How the Rash Develops
The rash is the hallmark of mpox, and it follows a predictable sequence of stages. It begins as flat, discolored spots on the skin. Within a day or two, those spots rise into firm, round bumps. The bumps then fill with clear fluid, becoming blister-like, before the fluid turns cloudy and pus-filled. Finally, the lesions crust over into scabs that eventually fall off. The entire cycle from first spot to scab separation takes roughly two to four weeks.
All the lesions in a given area tend to be at the same stage at the same time, which is another way doctors differentiate mpox from chickenpox (where old and new lesions appear side by side in different stages). The spots can be painful or intensely itchy, and lesions near the eyes, mouth, genitals, or anus can be particularly uncomfortable.
Where the rash shows up first depends partly on how you were exposed. In the 2022 global outbreak, many cases started with sores in the genital or anal region, sometimes with only a handful of lesions total. Classically, mpox rash spreads across the face, palms, and soles of the feet before covering larger areas of the body. Both patterns are legitimate presentations of the same virus.
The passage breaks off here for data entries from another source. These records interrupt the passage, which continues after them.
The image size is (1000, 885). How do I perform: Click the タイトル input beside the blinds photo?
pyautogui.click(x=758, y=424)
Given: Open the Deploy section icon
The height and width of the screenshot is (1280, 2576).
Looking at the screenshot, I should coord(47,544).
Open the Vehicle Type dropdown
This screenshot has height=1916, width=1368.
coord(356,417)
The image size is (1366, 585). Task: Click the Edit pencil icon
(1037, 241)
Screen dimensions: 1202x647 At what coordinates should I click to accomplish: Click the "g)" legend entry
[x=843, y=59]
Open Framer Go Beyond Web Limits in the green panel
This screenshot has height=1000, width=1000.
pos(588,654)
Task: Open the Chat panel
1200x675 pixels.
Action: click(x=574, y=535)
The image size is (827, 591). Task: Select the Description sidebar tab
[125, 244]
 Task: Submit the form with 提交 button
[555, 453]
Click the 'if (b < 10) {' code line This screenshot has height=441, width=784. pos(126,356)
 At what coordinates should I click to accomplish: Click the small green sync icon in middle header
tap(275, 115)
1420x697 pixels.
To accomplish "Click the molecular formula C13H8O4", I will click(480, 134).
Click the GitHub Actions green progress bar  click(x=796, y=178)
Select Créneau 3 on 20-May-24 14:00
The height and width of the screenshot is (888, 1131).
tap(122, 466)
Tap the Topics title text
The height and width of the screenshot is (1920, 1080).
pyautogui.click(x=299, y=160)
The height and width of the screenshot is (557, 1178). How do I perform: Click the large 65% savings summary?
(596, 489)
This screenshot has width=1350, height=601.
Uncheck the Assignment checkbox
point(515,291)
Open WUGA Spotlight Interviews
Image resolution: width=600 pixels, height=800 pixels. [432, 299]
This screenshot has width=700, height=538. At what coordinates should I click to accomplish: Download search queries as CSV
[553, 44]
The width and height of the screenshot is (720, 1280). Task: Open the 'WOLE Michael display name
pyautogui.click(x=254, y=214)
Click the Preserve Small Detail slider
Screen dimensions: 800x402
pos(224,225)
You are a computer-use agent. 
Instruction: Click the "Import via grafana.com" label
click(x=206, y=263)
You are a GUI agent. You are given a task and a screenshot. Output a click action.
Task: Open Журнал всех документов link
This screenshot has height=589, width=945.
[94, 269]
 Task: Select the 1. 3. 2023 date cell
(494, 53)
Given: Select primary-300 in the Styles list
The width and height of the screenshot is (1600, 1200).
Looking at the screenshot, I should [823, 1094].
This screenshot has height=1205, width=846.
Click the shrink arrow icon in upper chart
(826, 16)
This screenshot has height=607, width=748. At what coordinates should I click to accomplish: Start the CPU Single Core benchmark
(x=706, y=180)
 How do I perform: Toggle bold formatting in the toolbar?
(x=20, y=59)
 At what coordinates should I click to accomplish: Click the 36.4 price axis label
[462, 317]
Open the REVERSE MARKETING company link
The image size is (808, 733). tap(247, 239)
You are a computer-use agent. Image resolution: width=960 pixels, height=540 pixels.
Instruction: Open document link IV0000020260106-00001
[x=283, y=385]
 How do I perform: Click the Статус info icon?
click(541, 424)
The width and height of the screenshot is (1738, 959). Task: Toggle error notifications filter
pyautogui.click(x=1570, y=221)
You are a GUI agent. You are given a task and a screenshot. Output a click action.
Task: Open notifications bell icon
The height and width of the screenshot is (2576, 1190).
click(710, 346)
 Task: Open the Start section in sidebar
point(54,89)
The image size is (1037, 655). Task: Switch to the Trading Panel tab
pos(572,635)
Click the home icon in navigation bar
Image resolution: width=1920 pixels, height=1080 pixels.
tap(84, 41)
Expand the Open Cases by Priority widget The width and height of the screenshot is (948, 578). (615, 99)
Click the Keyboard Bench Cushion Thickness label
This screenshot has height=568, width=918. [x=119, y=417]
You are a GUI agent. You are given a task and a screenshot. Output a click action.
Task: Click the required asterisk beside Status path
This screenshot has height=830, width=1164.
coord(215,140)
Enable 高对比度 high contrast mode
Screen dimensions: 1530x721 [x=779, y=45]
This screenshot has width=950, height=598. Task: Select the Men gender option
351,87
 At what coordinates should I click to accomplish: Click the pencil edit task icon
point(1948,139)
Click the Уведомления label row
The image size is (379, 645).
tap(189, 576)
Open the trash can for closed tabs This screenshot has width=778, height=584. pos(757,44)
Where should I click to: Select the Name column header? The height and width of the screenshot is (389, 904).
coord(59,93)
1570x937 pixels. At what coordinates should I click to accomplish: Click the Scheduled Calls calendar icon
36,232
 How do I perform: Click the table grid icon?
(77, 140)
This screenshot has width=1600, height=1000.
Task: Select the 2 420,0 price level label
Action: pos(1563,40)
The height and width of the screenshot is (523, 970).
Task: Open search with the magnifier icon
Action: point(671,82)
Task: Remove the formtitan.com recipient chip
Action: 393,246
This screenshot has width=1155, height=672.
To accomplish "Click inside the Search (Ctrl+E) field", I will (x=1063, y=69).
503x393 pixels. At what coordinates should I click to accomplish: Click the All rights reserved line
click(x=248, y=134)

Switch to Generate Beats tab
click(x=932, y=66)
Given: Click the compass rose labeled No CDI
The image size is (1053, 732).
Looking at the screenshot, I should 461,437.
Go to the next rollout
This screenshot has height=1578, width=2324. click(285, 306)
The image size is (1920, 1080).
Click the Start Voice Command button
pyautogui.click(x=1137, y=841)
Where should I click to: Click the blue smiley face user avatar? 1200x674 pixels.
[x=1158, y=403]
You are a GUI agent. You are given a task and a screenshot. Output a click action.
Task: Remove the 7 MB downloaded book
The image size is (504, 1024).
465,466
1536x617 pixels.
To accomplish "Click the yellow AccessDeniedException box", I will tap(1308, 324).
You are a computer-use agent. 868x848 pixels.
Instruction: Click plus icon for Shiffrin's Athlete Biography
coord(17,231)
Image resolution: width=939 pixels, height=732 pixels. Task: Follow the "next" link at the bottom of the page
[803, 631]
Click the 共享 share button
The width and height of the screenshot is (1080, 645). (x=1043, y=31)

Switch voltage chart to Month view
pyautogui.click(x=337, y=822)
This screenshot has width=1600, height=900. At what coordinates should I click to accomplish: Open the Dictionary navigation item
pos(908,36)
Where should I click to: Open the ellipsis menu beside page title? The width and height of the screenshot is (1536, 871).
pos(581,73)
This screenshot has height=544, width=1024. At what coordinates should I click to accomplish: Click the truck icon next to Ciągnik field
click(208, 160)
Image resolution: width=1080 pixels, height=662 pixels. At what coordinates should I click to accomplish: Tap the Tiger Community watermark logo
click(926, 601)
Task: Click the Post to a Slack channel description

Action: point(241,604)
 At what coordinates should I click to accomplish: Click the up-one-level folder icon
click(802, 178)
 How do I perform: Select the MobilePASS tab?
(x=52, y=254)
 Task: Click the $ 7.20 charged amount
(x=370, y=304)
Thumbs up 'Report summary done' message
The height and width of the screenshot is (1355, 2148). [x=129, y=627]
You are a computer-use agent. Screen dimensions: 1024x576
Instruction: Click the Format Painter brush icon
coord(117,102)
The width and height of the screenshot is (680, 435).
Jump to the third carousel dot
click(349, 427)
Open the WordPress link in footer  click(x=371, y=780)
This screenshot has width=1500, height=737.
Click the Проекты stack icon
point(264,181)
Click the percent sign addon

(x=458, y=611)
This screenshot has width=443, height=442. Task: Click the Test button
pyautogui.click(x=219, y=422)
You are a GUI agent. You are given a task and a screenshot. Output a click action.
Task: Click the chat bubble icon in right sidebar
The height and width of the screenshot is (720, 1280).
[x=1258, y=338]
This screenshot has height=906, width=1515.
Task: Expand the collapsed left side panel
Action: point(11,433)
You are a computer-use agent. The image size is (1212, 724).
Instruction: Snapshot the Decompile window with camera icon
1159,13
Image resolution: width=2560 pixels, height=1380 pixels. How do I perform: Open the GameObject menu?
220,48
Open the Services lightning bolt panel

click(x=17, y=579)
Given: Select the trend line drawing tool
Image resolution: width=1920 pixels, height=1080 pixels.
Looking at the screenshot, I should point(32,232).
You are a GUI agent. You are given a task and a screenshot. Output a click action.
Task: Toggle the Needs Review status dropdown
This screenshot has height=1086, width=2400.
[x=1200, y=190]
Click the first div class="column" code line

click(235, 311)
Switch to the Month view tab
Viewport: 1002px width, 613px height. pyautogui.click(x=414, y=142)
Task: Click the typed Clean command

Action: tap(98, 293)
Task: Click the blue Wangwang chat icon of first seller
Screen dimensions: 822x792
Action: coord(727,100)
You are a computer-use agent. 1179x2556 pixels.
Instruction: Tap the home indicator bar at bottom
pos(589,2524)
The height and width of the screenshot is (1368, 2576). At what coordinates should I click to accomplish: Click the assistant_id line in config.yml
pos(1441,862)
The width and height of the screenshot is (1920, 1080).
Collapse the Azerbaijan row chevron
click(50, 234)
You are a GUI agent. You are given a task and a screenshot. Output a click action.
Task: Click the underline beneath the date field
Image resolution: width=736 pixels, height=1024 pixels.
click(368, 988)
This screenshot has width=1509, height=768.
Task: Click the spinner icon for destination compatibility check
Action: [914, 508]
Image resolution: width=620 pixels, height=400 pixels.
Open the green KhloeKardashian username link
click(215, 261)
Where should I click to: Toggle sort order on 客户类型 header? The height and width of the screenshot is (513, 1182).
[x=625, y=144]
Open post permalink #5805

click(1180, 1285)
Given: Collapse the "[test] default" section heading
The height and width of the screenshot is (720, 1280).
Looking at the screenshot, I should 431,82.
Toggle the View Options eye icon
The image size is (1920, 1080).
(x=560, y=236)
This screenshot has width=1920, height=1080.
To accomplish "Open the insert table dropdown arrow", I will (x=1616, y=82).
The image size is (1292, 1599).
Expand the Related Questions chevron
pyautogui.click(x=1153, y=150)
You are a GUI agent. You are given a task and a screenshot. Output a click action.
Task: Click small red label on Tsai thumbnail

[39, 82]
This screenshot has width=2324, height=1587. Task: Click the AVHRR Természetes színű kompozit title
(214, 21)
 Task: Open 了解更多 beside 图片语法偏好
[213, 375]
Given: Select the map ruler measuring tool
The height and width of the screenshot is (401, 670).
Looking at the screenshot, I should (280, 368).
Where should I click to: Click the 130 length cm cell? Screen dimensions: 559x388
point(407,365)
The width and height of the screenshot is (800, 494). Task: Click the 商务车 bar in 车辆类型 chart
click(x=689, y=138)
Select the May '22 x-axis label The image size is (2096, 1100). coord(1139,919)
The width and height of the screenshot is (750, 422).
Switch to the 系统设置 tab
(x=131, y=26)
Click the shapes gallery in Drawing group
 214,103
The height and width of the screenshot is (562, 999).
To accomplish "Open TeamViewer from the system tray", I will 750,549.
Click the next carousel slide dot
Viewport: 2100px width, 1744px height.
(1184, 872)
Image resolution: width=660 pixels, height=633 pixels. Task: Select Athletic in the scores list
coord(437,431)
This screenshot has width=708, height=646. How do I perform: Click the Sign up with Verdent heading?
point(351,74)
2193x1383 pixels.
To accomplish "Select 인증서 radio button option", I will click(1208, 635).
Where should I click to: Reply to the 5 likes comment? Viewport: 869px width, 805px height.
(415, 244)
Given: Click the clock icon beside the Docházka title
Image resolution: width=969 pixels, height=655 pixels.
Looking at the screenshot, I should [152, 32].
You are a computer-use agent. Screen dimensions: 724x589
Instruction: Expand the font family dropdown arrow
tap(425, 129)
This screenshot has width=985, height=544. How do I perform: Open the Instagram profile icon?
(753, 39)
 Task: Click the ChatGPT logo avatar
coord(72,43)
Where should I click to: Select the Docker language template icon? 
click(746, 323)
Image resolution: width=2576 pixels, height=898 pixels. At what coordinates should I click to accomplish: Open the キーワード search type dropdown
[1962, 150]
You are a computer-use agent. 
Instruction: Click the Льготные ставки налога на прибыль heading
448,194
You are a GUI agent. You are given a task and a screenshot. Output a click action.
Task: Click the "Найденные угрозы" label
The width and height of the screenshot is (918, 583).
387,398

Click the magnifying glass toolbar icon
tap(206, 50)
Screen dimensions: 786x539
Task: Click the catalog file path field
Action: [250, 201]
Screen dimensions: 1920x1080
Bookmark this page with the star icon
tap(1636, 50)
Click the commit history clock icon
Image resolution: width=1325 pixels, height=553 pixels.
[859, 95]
How Clade Affects What You Experience
There are two major genetic branches of the mpox virus, and they cause somewhat different illnesses. Clade II, the strain responsible for the 2022 global outbreak, tends to cause milder disease. The rash may be limited to a few sores around the mouth or genital area, and deaths have been very rare in the United States.
Clade I, which has circulated primarily in Central Africa, is more likely to cause severe illness. The rash can cover much of the body, including the face and torso. Mortality rates for Clade I have ranged from 1 to 10 percent, with the highest risk in children and people with weakened immune systems. In the Democratic Republic of the Congo, over half of reported Clade I cases have been in children, who tend to develop more severe disease than adults. A newer sublineage called Clade Ib has drawn international concern because of its ability to spread through close contact in ways that mirror the 2022 Clade II outbreak.
Signs That Set Mpox Apart
Because mpox starts with generic symptoms like fever and fatigue, it’s easy to confuse it with the flu, chickenpox, herpes, or syphilis in the early days. A few features help distinguish it:
- Swollen lymph nodes are common in mpox but unusual in chickenpox and smallpox.
- Lesions at the same stage in a given area suggest mpox rather than chickenpox, where crops of lesions appear at different times.
- Deep, firm bumps that feel like they’re embedded in the skin, rather than superficial blisters, are characteristic of mpox.
- Location of the first sore in the genital, anal, or oral area, especially after close physical contact with someone who had similar symptoms, raises the likelihood considerably.
The World Health Organization considers someone a suspected case if they develop an unexplained acute rash or swollen lymph nodes, particularly with lesions in the genital or anal region, and common causes like herpes, syphilis, and chickenpox don’t fully explain the picture. A confirmed diagnosis requires a lab test, usually a swab of a lesion sent for PCR testing.
When You Become Contagious
You can spread the virus from the time your first symptoms appear until every last scab has fallen off and fresh skin has formed underneath. The lesions themselves are the most contagious element: the fluid inside is packed with virus. Close skin-to-skin contact, especially with open sores, is the primary route of transmission. Sharing bedding, towels, or clothing that touched active lesions can also spread it. Large respiratory droplets during prolonged face-to-face contact are a less common but documented route.
The contagious window typically lasts two to four weeks, matching the time it takes for all lesions to fully heal. Isolation is recommended for the entire duration, which can feel long, but it’s the most reliable way to prevent passing the virus to someone else.